• WHAT YOU NEED TO DO
Locate the line that contains "Given: Select the XHR filter type" in the entries below, then repeat it and every following line through the line that contains "Expand the chevron next to Community", exactly, and no others.

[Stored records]
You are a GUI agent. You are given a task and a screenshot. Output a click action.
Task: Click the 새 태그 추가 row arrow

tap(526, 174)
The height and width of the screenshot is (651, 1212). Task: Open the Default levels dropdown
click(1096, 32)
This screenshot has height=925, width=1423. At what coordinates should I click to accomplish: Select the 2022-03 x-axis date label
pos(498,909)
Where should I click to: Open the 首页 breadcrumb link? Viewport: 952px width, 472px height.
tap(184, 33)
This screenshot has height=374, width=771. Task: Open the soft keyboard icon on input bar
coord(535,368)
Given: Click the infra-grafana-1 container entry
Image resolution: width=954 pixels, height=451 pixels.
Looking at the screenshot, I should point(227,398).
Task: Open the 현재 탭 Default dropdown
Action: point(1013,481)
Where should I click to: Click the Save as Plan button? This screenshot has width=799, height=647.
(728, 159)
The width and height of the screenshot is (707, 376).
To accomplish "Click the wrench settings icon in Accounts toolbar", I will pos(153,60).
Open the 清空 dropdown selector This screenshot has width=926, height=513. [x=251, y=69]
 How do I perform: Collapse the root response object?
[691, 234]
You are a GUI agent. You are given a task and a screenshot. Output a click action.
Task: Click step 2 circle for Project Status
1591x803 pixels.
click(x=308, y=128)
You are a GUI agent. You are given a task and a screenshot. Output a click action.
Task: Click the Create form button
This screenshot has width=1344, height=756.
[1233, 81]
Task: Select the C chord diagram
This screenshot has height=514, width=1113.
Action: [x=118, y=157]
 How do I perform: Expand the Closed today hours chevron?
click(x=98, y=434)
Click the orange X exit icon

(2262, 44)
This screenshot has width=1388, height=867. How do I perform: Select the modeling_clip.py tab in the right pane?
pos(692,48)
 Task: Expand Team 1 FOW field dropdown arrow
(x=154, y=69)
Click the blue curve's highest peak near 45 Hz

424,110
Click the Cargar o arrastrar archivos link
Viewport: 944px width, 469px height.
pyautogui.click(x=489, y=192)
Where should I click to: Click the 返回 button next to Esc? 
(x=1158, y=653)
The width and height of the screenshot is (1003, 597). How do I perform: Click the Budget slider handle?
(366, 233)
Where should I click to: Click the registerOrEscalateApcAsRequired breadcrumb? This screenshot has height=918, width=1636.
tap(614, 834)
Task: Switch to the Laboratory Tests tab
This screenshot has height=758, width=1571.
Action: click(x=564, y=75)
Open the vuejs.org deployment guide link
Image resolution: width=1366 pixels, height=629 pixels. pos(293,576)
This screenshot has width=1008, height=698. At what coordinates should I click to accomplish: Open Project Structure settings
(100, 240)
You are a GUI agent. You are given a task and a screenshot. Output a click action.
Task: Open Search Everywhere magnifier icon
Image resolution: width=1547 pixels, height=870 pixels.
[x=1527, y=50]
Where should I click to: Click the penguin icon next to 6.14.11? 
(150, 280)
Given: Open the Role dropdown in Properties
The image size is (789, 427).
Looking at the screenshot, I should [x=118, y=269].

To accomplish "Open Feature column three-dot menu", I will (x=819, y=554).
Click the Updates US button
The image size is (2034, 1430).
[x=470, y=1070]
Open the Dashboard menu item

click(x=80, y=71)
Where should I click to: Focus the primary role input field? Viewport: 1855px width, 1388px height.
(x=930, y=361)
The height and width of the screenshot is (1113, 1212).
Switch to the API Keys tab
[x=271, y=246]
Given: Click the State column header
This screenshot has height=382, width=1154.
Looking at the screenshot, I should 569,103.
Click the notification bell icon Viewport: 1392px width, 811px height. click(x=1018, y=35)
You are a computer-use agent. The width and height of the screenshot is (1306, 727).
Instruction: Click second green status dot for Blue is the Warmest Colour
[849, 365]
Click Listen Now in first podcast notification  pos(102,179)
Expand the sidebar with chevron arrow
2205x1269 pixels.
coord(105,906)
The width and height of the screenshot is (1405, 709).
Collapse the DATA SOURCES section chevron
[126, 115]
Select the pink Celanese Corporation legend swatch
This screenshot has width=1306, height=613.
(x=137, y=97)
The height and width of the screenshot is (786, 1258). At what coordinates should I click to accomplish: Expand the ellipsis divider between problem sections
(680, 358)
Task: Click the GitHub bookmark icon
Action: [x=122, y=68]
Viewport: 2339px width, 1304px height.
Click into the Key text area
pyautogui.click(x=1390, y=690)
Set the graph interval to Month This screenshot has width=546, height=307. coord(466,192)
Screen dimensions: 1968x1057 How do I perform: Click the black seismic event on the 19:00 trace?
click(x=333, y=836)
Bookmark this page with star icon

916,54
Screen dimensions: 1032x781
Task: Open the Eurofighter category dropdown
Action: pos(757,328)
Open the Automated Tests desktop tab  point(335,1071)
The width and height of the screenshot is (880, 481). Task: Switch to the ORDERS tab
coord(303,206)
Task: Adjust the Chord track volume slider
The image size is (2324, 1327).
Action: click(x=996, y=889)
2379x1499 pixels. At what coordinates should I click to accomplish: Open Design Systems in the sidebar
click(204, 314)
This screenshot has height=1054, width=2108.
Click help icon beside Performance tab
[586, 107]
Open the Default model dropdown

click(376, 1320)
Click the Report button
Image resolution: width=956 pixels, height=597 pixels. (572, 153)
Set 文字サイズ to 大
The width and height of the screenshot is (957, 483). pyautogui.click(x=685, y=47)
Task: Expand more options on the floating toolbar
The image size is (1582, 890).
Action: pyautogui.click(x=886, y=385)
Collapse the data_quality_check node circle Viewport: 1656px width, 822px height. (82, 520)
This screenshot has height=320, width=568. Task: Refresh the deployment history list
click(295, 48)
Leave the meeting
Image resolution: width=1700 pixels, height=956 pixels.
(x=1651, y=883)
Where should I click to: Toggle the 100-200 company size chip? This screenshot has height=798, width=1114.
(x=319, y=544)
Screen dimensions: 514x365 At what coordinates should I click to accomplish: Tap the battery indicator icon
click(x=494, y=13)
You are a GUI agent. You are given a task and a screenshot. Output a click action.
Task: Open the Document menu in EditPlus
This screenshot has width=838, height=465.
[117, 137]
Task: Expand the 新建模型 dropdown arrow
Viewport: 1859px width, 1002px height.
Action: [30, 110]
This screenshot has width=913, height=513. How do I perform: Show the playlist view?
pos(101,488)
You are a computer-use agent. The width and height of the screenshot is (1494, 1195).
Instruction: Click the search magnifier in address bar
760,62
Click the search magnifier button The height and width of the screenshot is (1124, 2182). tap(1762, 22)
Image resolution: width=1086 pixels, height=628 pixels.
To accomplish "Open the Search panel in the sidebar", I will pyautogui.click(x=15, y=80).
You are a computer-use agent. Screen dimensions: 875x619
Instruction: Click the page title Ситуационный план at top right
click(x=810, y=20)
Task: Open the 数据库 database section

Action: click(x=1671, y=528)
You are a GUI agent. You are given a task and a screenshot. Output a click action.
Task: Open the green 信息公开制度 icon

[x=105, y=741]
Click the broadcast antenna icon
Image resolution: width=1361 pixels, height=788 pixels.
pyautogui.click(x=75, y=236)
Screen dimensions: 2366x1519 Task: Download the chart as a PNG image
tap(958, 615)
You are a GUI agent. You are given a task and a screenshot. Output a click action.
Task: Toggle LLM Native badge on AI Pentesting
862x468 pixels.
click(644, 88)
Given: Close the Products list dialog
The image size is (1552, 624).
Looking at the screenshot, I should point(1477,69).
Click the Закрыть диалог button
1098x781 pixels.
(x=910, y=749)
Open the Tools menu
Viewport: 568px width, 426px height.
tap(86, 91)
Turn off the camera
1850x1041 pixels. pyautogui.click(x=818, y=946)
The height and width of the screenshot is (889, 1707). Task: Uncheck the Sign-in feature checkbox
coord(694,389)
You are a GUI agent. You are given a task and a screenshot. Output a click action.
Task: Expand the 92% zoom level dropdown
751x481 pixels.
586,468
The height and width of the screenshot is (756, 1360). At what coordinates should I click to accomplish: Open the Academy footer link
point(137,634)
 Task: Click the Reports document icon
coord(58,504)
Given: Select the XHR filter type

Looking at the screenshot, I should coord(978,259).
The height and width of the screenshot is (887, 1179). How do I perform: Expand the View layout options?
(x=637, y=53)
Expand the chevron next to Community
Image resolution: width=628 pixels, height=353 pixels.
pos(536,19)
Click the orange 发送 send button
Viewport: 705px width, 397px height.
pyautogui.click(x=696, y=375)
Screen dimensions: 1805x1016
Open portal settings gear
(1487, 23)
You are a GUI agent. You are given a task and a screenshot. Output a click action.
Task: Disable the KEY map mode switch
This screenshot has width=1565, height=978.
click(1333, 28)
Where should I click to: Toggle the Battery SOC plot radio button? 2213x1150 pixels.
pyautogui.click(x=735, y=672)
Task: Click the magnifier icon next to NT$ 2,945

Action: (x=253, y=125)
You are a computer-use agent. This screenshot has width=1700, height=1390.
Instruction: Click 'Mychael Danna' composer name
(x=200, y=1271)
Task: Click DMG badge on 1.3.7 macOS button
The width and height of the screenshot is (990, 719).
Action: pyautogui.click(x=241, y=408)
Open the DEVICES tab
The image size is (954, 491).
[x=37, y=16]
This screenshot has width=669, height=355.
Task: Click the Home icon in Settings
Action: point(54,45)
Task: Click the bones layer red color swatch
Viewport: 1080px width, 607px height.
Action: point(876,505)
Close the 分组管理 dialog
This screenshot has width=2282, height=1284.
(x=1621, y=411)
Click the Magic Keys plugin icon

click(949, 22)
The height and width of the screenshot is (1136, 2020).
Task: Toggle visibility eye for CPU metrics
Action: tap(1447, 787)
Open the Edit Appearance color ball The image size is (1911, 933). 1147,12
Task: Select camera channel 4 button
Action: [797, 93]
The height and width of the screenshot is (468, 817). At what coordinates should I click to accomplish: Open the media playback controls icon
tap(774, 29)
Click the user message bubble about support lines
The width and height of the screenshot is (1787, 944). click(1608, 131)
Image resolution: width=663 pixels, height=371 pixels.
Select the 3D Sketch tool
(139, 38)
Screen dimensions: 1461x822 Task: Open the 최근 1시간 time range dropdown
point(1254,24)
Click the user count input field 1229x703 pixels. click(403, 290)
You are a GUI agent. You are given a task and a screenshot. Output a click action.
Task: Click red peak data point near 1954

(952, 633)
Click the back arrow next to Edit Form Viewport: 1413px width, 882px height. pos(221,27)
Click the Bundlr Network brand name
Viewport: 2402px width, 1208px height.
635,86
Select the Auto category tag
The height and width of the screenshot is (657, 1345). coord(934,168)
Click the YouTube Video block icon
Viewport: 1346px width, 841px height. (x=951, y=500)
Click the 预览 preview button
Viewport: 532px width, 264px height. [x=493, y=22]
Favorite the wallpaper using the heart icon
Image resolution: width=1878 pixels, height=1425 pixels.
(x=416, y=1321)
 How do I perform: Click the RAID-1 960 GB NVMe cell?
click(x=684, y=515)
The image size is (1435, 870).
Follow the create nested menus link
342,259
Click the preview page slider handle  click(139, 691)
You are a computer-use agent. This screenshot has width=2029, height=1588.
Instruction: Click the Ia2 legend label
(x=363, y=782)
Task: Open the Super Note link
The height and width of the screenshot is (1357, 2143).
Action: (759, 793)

• YOUR SOLUTION
Given: Select the XHR filter type

Looking at the screenshot, I should coord(978,259).
The height and width of the screenshot is (887, 1179). How do I perform: Expand the View layout options?
(x=637, y=53)
Expand the chevron next to Community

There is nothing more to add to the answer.